# DIRECTIONS
Two lines mark the range in the entries below: the one holding "Screen dimensions: 850x828" and the one holding "You are a computer-use agent. The image size is (1200, 675).". Set down those two and all lines between them, exactly.

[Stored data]
<<<<
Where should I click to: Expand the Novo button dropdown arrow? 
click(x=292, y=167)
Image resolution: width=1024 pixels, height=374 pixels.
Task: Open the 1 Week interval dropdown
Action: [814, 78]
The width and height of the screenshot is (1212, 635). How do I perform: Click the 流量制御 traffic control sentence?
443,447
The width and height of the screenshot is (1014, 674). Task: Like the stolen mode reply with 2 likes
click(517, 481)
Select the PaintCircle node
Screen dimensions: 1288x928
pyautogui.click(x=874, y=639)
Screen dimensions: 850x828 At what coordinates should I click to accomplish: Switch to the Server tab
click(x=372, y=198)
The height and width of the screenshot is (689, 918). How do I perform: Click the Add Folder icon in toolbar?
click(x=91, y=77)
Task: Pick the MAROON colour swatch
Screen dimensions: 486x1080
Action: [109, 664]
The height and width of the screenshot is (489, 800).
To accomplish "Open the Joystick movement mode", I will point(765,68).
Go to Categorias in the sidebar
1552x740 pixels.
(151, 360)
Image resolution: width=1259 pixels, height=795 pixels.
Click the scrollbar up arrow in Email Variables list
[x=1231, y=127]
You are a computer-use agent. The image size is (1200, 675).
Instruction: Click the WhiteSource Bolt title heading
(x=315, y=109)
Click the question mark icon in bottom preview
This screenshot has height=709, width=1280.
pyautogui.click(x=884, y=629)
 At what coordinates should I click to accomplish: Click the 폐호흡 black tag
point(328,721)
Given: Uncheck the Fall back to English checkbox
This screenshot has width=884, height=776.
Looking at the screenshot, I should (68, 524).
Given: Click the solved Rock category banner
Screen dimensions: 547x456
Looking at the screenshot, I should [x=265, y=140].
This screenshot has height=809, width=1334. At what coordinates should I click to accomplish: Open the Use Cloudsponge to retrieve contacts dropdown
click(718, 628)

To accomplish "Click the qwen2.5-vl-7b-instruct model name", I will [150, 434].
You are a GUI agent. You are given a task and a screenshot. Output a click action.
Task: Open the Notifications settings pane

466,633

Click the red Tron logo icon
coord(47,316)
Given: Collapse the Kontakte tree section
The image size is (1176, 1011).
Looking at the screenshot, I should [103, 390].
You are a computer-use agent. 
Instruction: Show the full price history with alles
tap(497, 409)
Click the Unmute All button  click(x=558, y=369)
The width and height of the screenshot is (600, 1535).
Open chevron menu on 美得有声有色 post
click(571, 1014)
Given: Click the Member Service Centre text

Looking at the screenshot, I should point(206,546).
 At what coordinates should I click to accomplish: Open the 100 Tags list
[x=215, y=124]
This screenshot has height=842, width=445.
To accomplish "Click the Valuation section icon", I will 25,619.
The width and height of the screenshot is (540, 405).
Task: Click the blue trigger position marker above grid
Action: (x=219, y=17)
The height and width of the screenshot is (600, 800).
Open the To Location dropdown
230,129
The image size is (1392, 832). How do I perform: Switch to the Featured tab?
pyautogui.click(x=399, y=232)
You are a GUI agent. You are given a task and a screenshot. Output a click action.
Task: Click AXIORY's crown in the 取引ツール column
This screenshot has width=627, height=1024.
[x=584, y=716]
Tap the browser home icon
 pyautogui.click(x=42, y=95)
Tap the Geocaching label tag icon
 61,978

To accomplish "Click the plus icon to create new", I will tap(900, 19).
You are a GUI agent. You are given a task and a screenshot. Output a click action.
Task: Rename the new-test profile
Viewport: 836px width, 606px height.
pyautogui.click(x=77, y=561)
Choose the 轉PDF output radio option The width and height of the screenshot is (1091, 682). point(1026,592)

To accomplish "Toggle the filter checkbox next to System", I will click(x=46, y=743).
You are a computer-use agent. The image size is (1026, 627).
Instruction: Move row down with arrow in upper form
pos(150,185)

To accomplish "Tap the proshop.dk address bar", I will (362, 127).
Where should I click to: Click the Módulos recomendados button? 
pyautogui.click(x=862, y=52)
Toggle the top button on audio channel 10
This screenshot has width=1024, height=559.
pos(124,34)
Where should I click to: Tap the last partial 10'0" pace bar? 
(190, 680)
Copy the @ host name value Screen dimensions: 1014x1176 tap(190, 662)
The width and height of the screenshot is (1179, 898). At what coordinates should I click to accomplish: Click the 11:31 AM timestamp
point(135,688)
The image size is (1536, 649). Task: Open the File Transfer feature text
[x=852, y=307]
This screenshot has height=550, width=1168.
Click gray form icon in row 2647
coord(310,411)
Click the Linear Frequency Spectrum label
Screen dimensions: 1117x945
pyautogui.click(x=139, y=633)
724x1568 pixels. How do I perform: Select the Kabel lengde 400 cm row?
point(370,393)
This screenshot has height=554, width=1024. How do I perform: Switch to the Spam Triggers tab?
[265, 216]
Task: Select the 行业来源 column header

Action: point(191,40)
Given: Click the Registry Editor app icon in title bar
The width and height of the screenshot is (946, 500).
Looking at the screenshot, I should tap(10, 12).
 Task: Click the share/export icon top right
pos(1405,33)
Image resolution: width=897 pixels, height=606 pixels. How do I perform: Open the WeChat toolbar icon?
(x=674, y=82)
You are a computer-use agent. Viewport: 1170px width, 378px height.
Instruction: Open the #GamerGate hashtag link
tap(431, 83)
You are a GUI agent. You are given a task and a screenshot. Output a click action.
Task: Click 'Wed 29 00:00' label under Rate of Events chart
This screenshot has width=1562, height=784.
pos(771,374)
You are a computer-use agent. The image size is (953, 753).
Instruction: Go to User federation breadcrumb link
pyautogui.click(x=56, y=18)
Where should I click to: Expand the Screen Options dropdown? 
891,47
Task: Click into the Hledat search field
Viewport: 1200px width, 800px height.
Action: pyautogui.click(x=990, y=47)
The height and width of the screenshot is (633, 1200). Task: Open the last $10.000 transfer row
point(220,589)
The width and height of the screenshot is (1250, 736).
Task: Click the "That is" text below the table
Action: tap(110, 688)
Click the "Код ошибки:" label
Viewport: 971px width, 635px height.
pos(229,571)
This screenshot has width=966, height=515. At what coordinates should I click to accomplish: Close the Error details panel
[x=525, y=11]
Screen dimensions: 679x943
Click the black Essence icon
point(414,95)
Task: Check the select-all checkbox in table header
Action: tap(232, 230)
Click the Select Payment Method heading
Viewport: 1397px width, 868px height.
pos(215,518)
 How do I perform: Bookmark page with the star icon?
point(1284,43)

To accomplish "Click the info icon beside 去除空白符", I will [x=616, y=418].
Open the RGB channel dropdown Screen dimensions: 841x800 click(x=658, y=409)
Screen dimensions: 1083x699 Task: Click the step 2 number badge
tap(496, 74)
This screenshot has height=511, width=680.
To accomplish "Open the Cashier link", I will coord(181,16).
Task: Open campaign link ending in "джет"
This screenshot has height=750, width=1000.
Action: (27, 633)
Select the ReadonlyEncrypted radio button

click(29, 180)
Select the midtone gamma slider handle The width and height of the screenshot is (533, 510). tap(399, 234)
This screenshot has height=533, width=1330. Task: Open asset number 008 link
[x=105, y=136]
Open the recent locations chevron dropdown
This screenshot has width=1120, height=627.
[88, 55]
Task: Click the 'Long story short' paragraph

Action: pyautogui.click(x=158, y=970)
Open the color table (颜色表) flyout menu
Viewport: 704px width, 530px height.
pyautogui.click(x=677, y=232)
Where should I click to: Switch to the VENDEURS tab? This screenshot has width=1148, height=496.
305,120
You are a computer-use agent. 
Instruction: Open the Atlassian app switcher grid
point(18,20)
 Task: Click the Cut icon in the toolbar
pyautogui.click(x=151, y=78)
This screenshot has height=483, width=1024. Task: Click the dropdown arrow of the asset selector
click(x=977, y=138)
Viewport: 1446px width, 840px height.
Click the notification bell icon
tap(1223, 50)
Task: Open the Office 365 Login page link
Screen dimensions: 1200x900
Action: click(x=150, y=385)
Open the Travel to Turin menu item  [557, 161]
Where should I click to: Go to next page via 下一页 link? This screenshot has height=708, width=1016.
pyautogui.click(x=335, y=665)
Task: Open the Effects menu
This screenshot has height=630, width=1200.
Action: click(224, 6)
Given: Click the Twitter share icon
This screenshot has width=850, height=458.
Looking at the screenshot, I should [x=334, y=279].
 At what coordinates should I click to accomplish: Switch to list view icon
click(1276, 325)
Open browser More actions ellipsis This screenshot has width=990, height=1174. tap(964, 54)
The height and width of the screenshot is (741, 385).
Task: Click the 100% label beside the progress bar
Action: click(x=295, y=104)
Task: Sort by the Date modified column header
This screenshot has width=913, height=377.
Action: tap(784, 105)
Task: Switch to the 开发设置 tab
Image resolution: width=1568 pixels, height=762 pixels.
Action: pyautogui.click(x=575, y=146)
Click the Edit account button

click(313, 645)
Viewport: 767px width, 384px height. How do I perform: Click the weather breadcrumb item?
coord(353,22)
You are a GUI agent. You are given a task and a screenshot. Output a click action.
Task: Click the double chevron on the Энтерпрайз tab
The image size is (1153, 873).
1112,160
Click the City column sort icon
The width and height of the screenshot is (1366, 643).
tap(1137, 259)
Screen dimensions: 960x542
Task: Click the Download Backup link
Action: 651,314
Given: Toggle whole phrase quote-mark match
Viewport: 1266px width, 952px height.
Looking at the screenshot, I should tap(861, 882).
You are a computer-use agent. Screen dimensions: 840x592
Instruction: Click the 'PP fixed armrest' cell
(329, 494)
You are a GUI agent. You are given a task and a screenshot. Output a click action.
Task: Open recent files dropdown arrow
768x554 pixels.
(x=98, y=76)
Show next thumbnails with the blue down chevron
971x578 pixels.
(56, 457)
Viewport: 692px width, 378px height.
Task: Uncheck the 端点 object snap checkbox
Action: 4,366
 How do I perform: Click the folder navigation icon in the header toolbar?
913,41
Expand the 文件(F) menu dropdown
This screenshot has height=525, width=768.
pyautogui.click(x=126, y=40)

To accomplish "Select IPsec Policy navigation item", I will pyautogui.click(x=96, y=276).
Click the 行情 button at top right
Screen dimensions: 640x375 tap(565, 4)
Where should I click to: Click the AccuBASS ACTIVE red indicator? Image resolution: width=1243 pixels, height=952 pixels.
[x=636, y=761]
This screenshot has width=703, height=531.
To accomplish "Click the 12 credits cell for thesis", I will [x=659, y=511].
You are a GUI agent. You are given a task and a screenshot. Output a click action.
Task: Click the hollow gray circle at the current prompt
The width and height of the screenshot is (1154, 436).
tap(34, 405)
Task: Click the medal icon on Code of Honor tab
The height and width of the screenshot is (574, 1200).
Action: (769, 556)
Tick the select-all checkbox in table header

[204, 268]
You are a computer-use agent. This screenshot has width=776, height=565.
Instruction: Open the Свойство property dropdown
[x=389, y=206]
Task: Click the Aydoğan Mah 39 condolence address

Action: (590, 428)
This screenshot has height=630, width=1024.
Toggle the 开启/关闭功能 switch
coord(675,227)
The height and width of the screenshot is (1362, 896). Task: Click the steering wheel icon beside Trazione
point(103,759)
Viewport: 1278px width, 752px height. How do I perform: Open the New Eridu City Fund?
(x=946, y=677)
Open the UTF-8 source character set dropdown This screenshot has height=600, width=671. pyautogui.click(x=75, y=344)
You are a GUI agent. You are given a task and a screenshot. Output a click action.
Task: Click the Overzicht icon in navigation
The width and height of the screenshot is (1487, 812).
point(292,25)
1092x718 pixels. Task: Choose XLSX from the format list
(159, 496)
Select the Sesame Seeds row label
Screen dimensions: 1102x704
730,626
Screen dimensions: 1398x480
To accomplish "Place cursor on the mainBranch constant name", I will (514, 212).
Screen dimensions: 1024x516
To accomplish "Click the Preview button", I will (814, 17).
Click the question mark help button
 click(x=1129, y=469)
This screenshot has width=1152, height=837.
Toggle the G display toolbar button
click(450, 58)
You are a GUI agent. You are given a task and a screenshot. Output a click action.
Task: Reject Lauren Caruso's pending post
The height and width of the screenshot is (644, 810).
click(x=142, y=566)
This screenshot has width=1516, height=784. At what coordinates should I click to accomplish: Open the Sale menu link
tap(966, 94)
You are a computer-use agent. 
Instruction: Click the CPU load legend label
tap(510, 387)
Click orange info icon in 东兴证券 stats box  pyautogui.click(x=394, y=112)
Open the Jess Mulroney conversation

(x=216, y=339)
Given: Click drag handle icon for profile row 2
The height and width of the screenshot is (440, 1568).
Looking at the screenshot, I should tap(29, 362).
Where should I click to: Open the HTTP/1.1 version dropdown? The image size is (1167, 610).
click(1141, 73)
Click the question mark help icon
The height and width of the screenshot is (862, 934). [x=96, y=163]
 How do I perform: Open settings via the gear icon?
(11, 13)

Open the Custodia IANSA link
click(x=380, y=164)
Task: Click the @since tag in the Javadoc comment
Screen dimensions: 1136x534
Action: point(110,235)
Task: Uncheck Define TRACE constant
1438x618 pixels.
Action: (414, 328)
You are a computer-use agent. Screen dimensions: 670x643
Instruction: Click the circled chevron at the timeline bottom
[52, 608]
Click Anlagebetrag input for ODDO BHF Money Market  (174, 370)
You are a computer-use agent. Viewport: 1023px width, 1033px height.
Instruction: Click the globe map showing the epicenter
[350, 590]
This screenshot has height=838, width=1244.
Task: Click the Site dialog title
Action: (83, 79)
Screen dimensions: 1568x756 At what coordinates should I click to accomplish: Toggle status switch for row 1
>>>>
# REPLY TO THE EXERCISE
Screen dimensions: 850x828 At what coordinates should I click to accomplish: Switch to the Server tab
click(x=372, y=198)
The height and width of the screenshot is (689, 918). How do I perform: Click the Add Folder icon in toolbar?
click(x=91, y=77)
Task: Pick the MAROON colour swatch
Screen dimensions: 486x1080
Action: [109, 664]
The height and width of the screenshot is (489, 800).
To accomplish "Open the Joystick movement mode", I will point(765,68).
Go to Categorias in the sidebar
1552x740 pixels.
(151, 360)
Image resolution: width=1259 pixels, height=795 pixels.
Click the scrollbar up arrow in Email Variables list
[x=1231, y=127]
You are a computer-use agent. The image size is (1200, 675).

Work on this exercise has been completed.